The immediate, more modest goal was for MAIP to learn what others felt, so that MAIP could better assist their learning.

“Hello, Cassie, Mrs. McAvoy,” Jamie said, with one of his blinding smiles. Cassie, a nine-year-old in overalls and a T-shirt printed with kittens, smiled back. She was a prim little girl, eager to please adults. Well-mannered, straight A’s, teacher’s pet. “Never any trouble at home,” her mother had said, with pride. Ethan guessed she was not popular with other kids. But she was a valuable research subject, because MAIP had to learn to distinguish between genuine human emotions and “social pretense”—feelings expressed because convention expected it. When Cassie said, “I like you,” did she mean it?

“Ready for the minuet, Cassie?” Jamie asked.

“Yes.”

“Then let’s get started! Here’s your magic bracelet, princess!” He slipped it onto her thin wrist. Mrs. McAvoy took a chair at the back of the lab. Cassie walked to the keyboard and began to play Bach’s “Minuet in G,” the left-hand part of the arrangement simplified for beginners. Jamie moved behind her, where she could not see him. Ethan studied MAIP’s displays.

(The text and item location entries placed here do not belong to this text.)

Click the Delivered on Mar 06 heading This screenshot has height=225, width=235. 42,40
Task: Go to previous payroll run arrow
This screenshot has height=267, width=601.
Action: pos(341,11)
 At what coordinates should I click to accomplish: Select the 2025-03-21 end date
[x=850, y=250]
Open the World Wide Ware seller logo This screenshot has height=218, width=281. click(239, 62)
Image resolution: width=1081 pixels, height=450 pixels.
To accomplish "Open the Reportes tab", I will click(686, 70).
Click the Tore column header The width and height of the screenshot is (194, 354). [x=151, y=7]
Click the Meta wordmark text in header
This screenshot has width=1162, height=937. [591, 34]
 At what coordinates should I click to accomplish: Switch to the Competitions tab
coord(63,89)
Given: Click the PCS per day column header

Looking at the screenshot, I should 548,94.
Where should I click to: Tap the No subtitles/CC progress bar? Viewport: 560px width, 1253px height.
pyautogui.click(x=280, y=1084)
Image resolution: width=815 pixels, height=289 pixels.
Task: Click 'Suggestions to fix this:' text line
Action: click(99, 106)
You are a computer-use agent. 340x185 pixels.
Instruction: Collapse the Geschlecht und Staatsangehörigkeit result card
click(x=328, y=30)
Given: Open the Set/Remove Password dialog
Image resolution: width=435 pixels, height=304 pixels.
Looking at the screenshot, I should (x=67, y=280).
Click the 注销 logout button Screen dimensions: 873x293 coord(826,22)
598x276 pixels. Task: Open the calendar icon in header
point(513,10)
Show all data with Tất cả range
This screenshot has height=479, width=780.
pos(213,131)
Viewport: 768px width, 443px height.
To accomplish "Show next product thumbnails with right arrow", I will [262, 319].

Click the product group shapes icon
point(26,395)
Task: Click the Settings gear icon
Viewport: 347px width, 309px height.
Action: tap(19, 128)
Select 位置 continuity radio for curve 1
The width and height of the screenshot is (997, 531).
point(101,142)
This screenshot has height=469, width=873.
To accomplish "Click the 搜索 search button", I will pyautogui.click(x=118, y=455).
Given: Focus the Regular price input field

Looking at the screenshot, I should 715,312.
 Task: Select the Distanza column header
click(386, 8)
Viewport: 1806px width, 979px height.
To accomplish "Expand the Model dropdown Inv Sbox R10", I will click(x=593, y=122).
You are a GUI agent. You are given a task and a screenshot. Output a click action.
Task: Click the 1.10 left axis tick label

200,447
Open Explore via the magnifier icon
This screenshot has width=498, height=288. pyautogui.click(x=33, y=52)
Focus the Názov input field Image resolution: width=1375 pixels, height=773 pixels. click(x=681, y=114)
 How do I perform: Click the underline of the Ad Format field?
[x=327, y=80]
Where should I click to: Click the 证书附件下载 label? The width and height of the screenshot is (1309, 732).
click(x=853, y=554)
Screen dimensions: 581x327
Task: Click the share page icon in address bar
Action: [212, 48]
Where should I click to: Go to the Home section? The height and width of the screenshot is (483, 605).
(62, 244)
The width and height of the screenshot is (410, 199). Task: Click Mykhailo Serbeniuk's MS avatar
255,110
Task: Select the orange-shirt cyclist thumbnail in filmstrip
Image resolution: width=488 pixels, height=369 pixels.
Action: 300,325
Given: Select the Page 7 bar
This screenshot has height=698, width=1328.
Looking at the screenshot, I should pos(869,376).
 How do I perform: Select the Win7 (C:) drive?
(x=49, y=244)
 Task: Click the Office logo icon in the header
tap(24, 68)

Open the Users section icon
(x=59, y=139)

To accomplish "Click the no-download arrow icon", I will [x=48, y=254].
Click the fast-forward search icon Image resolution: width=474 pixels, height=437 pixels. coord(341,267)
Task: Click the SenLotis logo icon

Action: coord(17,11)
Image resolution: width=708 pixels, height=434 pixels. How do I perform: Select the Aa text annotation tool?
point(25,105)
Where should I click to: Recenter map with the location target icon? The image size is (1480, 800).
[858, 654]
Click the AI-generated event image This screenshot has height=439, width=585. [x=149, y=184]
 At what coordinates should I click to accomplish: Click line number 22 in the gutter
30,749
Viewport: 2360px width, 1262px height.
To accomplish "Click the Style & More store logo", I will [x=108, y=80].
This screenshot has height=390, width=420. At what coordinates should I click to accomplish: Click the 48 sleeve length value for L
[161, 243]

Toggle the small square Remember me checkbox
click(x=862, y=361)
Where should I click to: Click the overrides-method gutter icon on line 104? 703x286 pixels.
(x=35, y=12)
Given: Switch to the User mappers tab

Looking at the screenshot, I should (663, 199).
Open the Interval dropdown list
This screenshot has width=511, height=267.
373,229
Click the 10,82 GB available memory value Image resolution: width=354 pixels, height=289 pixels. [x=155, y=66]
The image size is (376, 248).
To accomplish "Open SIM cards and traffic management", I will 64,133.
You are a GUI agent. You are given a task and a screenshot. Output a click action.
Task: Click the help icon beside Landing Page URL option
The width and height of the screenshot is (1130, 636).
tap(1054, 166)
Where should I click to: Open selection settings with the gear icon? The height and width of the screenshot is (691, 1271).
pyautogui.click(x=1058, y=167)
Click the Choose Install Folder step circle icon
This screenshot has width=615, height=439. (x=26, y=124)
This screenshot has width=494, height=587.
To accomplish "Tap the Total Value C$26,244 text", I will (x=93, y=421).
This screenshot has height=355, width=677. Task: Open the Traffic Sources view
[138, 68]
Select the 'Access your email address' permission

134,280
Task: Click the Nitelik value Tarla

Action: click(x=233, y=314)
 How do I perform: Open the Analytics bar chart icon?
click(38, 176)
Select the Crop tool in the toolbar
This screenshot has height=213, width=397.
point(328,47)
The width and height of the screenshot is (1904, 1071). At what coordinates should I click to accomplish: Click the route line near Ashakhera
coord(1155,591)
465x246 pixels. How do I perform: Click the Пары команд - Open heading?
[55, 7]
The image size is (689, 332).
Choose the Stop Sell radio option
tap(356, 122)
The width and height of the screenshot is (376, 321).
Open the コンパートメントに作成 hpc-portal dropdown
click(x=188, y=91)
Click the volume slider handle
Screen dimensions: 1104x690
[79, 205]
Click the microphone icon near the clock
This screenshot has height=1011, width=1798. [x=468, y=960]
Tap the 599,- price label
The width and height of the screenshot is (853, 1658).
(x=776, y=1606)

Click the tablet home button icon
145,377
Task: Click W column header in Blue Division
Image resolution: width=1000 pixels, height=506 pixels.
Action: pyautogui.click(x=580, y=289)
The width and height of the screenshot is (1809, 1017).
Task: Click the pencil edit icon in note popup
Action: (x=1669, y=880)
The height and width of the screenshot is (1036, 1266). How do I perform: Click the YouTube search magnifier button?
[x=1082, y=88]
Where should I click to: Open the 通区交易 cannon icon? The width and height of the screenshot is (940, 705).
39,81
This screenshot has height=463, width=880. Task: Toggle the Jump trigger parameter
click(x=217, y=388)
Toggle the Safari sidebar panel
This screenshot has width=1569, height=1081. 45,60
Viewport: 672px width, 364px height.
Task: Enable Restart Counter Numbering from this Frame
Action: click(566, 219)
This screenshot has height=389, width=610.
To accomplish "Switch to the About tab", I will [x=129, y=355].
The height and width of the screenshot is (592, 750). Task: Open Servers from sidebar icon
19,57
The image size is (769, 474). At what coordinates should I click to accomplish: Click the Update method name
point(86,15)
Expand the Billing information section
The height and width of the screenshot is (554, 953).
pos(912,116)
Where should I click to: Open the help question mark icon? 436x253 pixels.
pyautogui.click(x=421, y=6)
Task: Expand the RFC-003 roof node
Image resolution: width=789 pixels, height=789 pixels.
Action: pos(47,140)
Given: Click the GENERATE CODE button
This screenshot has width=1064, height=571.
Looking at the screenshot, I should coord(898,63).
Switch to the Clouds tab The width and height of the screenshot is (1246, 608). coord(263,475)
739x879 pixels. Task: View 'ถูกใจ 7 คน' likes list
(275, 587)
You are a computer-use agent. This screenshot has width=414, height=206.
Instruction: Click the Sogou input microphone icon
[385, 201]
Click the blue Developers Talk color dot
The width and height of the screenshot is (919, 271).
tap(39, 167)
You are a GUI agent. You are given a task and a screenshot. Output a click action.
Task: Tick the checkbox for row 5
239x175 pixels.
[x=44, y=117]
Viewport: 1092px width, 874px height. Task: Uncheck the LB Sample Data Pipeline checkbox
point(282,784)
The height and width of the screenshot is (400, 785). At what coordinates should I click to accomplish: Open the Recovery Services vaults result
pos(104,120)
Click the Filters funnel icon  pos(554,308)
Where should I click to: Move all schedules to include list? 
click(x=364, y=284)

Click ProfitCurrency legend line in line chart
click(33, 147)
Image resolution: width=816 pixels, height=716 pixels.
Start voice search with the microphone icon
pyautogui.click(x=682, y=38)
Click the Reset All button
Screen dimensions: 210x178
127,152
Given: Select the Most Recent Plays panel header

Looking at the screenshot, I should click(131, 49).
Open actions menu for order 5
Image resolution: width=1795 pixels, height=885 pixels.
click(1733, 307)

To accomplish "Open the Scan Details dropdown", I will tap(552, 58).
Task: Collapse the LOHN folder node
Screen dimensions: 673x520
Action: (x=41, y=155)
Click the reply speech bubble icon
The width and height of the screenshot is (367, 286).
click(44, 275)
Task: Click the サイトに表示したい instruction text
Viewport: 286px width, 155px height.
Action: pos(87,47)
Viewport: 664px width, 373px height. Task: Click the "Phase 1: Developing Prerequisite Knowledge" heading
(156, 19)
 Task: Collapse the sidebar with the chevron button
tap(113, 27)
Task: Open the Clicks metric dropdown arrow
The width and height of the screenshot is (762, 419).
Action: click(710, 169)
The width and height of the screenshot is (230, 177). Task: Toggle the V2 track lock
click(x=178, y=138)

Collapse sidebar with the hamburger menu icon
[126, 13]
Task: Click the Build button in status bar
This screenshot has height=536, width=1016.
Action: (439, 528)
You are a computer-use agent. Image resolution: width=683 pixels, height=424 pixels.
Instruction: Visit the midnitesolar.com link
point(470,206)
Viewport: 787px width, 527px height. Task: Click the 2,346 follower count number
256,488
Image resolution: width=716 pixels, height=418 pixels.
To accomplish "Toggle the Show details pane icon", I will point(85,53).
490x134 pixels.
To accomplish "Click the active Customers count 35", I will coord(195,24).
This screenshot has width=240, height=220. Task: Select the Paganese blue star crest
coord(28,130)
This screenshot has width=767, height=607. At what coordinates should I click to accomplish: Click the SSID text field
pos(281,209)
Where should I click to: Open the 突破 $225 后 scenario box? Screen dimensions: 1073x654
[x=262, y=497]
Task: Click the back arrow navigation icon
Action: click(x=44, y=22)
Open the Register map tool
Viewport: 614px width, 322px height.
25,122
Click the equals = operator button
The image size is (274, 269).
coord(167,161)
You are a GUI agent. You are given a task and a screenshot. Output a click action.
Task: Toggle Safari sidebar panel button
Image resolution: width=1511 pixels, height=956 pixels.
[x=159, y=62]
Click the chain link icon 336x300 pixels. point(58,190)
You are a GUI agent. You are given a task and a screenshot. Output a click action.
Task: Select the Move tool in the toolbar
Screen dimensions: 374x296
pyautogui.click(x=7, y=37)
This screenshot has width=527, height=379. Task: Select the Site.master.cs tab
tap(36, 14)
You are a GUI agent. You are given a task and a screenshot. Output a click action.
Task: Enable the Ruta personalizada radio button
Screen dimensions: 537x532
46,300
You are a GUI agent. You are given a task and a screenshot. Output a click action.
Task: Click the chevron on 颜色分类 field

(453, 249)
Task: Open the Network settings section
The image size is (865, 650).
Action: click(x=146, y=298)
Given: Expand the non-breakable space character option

Sensors in Cassie’s bracelet measured her physiological responses: heart rate, blood pressure, respiration, skin conductance, and temperature. Tiny cameras captured her facial-muscle movement and eye saccades. The keyboard was wired to register the pressure of her fingers. When she finished the minuet, MAIP said, “That was good! But let’s talk about the way you arch your hands, okay, Cassie?” Voice analyzers measured Cassie’s responses: voice quality, timing, pitch. MAIP used the data to adjust the lesson: slowing down her instruction when Cassie seemed too frustrated, increasing the difficulty of what MAIP asked for when the child showed interest.